__LISTA DE TAREAS__
**A)** Copia tal cual el fragmento del texto sobre la obra de Alberto Blanco desde "La obra de Alberto" hasta "y otra vez.", incluidas ambas partes.
**B)** Según el texto sobre la obra de Alberto Blanco, ¿qué poema cierra el volumen?

La obra de Alberto Blanco elude la caracterización, o en esta elusión se caracteriza, al desarrollarse en un amplísimo registro de valores y recursos artísticos así como de temas: del haikú al poema narrativo; del universo de la rima y el metrónomo a la ríspida atonalidad; de los versos ropálicos, ideogramáticos, concretistas, al poema didáctico que tanto han apreciado Brecht, Malinovski o Hanz Magnus Enzensberger; de la imagen onírica a la imagen científica; de lo mexicano a lo cosmopolita; de lo tradicional a lo innovador; de la suntuosidad expresiva a la locución ascética. Esta variedad, sin embargo, se reconcilia, se reconoce y convive por asociaciones formales cuidadosamente dispuestas; por un juego de modulación en donde los sentidos se reconstruyen una y otra vez.
Los ``Emblemas'' que abren este volumen son partículas significativas y significantes que pulsan acompasadamente; en su otro extremo, que en la curvatura de las ondas que se expanden es el mismo, laten las partículas más significantes que significativas, pero mucho más dinámicas del poema ``Antes de nacer'' que cierra el volumen; las dos partes representan, no en sí mismas sino como resultado de la composición general, distintos momentos de la escritura fragmentaria que confirman lo que el autor escribe sobre los mapas: ``Toda escritura es fragmentaria/ Todo mapa es fragmentario.'' ¿Y qué es lo que señala esta escritura fragmentaria, este mapa? Roland Barthes se lo plantea de la siguiente forma: ``Escribir por fragmentos: los fragmentos son entonces piedras en el contorno del círculo: me extiendo en círculo: todo mi pequeño universo en migajas: al centro ¿qué?''; el fragmento, sin embargo, no anuncia la ausencia de sentido sino, justamente, lo enuncia. Maurice Blanchot señala en La escritura del desastre: ``los fragmentos, destinados en parte al blanco que los separa, encuentran en esta separación no lo que los termina, sino lo que los prolonga[...]'', y esto es precisamente lo que les otorga, en este caso, la cualidad emblemática y vascular que habrá de reflejarse en la biósfera del libro donde se anuda una imbricada red de vasos y voces comunicantes.
Si intentáramos una lectura concéntrica de El corazón del instante nos encontraríamos con su versión más fluida. Si lo recorriéramos de principio a fin, la parábola que describe nos seguiría conduciendo hacia el centro conformado por el poema que da título a la obra y que, a mi juicio, es la culminación y cesura del ciclo. Un poema en donde el instante abre sus rendijas y nos revela: ``El presente nos lleva/ mucho más allá del mundo.../ Un mundo y otro/ y otro y otro más.../ y la luna temblando entre los pinos./ Única noche/ que seguirá viva en mi frente/ viva mientras viva:/ mi hora, mi vacío/¡lo que soy!''
Esta obra que, por un lado, celebra, in situ, la multiplicidad y sabiduría de las formas y, por otro, constata en ellas la individualidad del fenómeno poético, nos deja escuchar en su punto más alto, entre las incuestionables imágenes testimoniales, las preguntas desnudas del poeta y su gesta: ``¿para qué tantas formas?'', ¿para quién?; ¿quién vive en el vértice de esta proliferación?, ¿quién responde?, ¿quién, en este preciso instante, sufre, se conmueve, late?; ¿cómo?, ¿con quién?, ¿con qué?, ¿por qué?...

__EXTRACTOS DE DATOS__
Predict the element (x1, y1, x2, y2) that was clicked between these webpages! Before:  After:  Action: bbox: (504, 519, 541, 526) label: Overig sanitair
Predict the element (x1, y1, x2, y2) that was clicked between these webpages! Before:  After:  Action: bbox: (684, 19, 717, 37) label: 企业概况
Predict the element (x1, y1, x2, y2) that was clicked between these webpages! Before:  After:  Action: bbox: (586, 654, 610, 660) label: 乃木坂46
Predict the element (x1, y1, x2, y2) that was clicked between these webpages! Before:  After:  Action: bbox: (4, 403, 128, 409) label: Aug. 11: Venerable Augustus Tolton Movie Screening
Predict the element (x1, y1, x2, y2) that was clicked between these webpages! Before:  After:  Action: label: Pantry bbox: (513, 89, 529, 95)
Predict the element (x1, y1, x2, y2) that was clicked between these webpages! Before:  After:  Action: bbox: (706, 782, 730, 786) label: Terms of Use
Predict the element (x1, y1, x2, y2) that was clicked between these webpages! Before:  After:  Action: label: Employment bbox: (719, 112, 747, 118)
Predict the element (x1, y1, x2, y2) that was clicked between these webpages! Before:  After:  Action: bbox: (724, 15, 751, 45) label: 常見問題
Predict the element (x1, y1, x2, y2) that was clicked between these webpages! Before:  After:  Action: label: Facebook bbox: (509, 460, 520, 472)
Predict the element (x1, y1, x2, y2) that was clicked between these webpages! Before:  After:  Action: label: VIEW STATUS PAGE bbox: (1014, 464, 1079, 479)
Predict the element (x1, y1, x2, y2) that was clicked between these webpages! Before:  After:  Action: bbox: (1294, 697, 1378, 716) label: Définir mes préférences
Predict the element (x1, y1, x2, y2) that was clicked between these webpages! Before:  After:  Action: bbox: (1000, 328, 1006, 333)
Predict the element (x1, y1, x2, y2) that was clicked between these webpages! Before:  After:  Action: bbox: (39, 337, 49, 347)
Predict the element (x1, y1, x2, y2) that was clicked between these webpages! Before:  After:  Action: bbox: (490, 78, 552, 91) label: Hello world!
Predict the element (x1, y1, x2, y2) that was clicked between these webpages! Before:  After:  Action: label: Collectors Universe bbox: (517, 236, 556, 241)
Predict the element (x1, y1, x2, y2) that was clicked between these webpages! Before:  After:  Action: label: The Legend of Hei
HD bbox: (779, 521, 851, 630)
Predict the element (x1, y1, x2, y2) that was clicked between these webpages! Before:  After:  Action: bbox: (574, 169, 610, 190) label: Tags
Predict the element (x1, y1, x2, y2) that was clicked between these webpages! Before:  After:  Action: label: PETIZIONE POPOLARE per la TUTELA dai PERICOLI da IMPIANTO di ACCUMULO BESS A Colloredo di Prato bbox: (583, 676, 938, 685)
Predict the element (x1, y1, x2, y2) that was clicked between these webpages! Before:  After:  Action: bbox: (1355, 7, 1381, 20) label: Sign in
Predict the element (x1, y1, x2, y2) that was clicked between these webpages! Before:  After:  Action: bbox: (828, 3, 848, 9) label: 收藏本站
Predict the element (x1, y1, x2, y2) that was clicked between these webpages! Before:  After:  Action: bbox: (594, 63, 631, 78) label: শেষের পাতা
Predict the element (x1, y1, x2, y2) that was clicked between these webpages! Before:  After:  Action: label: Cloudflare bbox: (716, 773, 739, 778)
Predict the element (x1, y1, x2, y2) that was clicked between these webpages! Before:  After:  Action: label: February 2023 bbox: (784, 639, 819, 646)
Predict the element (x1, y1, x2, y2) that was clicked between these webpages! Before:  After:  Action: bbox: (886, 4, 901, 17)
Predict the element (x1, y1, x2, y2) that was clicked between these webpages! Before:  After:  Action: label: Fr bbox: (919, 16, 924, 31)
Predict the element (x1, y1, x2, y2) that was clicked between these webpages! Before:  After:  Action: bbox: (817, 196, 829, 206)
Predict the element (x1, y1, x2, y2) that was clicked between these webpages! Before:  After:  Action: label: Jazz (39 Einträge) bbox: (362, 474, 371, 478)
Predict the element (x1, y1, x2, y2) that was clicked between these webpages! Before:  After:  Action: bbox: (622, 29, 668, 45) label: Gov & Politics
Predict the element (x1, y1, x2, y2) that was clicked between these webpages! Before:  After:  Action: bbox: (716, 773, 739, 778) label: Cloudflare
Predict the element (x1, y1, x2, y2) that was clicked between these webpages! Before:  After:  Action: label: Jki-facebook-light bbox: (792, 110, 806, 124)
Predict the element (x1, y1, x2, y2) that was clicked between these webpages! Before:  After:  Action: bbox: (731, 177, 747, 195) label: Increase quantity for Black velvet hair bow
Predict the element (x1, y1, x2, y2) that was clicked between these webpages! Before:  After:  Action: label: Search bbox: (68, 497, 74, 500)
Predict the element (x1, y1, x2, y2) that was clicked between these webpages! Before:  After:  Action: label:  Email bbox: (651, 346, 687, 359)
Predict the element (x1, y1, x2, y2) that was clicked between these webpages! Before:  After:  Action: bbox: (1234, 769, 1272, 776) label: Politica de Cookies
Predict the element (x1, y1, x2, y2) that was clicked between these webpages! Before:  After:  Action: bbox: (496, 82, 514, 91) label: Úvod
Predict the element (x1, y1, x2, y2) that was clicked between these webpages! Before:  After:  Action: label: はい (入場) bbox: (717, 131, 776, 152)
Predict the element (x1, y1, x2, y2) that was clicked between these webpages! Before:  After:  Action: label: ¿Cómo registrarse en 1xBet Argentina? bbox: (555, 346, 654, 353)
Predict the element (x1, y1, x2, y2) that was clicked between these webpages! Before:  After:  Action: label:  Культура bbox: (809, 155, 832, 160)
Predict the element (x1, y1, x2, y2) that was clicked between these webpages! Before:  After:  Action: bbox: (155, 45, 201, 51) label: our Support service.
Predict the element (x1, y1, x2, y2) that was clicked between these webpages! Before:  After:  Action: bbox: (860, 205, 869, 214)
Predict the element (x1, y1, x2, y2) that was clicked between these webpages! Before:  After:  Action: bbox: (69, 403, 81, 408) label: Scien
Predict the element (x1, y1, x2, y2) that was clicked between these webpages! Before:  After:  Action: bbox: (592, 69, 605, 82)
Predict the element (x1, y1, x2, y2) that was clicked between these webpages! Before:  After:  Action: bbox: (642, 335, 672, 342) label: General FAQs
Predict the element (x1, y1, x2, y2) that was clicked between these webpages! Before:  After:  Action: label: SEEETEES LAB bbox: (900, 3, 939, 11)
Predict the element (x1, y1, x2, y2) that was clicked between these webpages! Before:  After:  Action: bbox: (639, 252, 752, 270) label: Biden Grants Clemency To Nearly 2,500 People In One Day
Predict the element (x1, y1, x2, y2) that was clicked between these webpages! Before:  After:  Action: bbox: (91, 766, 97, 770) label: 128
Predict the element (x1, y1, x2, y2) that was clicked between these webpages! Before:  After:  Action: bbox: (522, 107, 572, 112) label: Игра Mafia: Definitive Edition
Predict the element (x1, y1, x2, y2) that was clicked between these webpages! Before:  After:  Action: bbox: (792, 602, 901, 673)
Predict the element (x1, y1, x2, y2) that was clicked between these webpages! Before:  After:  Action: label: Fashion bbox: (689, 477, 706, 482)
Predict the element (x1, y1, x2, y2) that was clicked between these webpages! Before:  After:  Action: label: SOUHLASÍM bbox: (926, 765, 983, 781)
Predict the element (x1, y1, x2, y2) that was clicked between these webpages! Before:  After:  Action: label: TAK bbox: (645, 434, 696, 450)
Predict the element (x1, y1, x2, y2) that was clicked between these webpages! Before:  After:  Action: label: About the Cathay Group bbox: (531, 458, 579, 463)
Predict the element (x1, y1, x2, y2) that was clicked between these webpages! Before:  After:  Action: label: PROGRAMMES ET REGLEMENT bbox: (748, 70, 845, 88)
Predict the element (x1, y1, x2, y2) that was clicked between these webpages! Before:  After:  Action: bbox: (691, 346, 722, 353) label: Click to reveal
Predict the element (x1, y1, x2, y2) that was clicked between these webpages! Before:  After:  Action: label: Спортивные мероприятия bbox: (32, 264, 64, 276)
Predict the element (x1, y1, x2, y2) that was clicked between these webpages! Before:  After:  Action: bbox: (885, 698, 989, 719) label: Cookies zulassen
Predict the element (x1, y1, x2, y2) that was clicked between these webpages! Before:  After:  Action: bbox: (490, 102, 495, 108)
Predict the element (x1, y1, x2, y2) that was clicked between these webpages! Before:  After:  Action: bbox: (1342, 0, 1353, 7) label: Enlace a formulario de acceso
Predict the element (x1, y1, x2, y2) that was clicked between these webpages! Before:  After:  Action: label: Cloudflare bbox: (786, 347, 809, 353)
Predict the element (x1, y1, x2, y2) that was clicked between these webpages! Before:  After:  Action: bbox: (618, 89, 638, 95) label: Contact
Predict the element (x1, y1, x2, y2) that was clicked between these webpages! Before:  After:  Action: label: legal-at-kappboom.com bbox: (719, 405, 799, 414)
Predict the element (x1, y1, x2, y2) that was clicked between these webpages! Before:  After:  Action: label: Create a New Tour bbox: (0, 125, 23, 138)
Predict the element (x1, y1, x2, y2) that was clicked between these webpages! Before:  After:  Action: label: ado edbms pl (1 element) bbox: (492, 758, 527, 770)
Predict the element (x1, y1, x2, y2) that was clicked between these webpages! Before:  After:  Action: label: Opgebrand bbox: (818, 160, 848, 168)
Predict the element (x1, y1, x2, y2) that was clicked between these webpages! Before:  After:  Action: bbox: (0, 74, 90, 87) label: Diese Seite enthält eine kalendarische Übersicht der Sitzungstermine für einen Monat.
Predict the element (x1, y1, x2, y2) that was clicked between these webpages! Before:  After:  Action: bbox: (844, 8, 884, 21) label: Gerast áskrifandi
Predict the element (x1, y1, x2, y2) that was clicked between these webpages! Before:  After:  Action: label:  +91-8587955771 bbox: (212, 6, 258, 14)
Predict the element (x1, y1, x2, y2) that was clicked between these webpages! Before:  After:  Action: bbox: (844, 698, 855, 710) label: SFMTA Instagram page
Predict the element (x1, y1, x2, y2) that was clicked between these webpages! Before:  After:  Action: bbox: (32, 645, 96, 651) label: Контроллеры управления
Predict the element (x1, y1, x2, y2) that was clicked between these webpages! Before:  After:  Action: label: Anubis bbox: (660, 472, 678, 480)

__RESPUESTAS__
**A)**
La obra de Alberto Blanco elude la caracterización, o en esta elusión se caracteriza, al desarrollarse en un amplísimo registro de valores y recursos artísticos así como de temas: del haikú al poema narrativo; del universo de la rima y el metrónomo a la ríspida atonalidad; de los versos ropálicos, ideogramáticos, concretistas, al poema didáctico que tanto han apreciado Brecht, Malinovski o Hanz Magnus Enzensberger; de la imagen onírica a la imagen científica; de lo mexicano a lo cosmopolita; de lo tradicional a lo innovador; de la suntuosidad expresiva a la locución ascética. Esta variedad, sin embargo, se reconcilia, se reconoce y convive por asociaciones formales cuidadosamente dispuestas; por un juego de modulación en donde los sentidos se reconstruyen una y otra vez.

**B)** El poema "Antes de nacer".